**文档摘录**
问题是这样提出来的:物理系学生沈迪克化名“谈谈”,写了一篇题为《谈谈无阶级社会中人的等级》的大字报,从留学生的选派、生产实习、毕业分配……等“日常生活”中的种种不平等现象,提出“在新的时代”是否出现了“高贵等级”、“贱民阶级”这样的新的等级区分的疑问(43);这个问题十分敏感,自然引起了轰动与激烈争论。
后来又有一位名叫周大觉的理科学生以“谈论”的笔名写了一篇《论“阶级”的发展》的文章,进一步提出了“随着旧阶级的消灭,新的阶级又起来了”这样的论断,并从生产资料的占有关系、分配、社会地位等方面加以论证,还特别指出“官官相护”的现象表明“已开始自觉地形成一个社会集团,他们互相支持、包庇,有共同的经济、政治、社会地位等特殊的利益”。(44)
后来,周大觉又写了一篇《再论“阶级”的发展》,特意谈到他与一位历史系三年级的同学黄良元的争论。周这样介绍他的论争对手:“中共党员,有一定教条主义习气,诚朴,会思考一些问题的好同志”。据说,经过争辩,双方一致认为,“公有制比私有制优越得多。但我们最感兴趣的问题是如何保证公有制名副其实,就是公有了以后如何正确地分配。我们反对绝对平均主义,但目前的问题……是不合理的悬殊的差别。这样,纵然占有公有,但实际上在分配过程中,无形中一部分占有了另一部分人的劳动”。由此得出的结论是:不能“认为社会发展到公有制就万事大吉”,还必须“考虑如何更完满,以及可能产生的新的阶级分野”,“考虑如何防止党、政府工作人员不脱离群众”,并“要有一定的制度来保证”。另一方面,他们也一致认为,这种政治、经济、地位上的悬殊、不平等还处在发展中,矛盾“现在还不甚尖锐”,同时“制止它发展的因素也在增长,有自觉地自上而下的解决的可能性”。黄良元因此认为应称为“人民内部矛盾”,而不必提到“新阶级”的高度。周大觉则认为,“如果管理、分配、社会地位等问题不得到更好的完善,矛盾可以向前发展,而且基本上(已经)满足‘阶级’关系的定义”。(45)

**可用数据**
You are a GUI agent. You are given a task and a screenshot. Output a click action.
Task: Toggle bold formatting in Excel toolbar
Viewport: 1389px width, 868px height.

**任务说明**
a) 在关于“新阶级”争论的摘录中,沈迪克所写大字报的题目是什么?
b) 接着关于“新阶级”争论的摘录的最后一句往下续写。
这些数据取自另外的来源。

**参考答案**
a) 《谈谈无阶级社会中人的等级》

b)
当时,驳难、响应者都不少;但由于很快转入反右,这类现实尖锐问题的探讨,自然就被戴上“fǎn党、fǎn社会主义”的帽子而被扼杀,历史也就错过了一个机会。
今天,我们已经看到了以后的历史发展的结果,回过头来看当年的这些充满愤激、忧虑的发言,不能不有一种沉重之感:因为,当这些敏感的热血青年忧国忧民,慷慨陈辞时,他们并不知道我们在前文已经说到的事实:毛泽东早在半年以前,就断定这些大学生“大多数是剥削阶级出生的”,“跟我们对立的人也不少”,而且他们背后站着的是那些随时准备复辟的“隐藏”的阶级敌人,“这些学生娃娃没有经验,把什么……都端出来了”。(46)
这样,当林希翎说到“不要以为共产党用整风的方法,采取改良主义的办法,向人民让点步就够了”,“匈牙利人民的血没有白流!我们今天争到的这一点小小的民主,是和他们分不开的”。(47)
当有的右派在大字报中表明这样的立场和态度:“对一个人或一个政党,抱着毫不保留的态度而跟着走是很错误的,只要它今天一旦不再能代表人民,违反人民(的意志)了,应该毫不留情地抛弃掉”(48)。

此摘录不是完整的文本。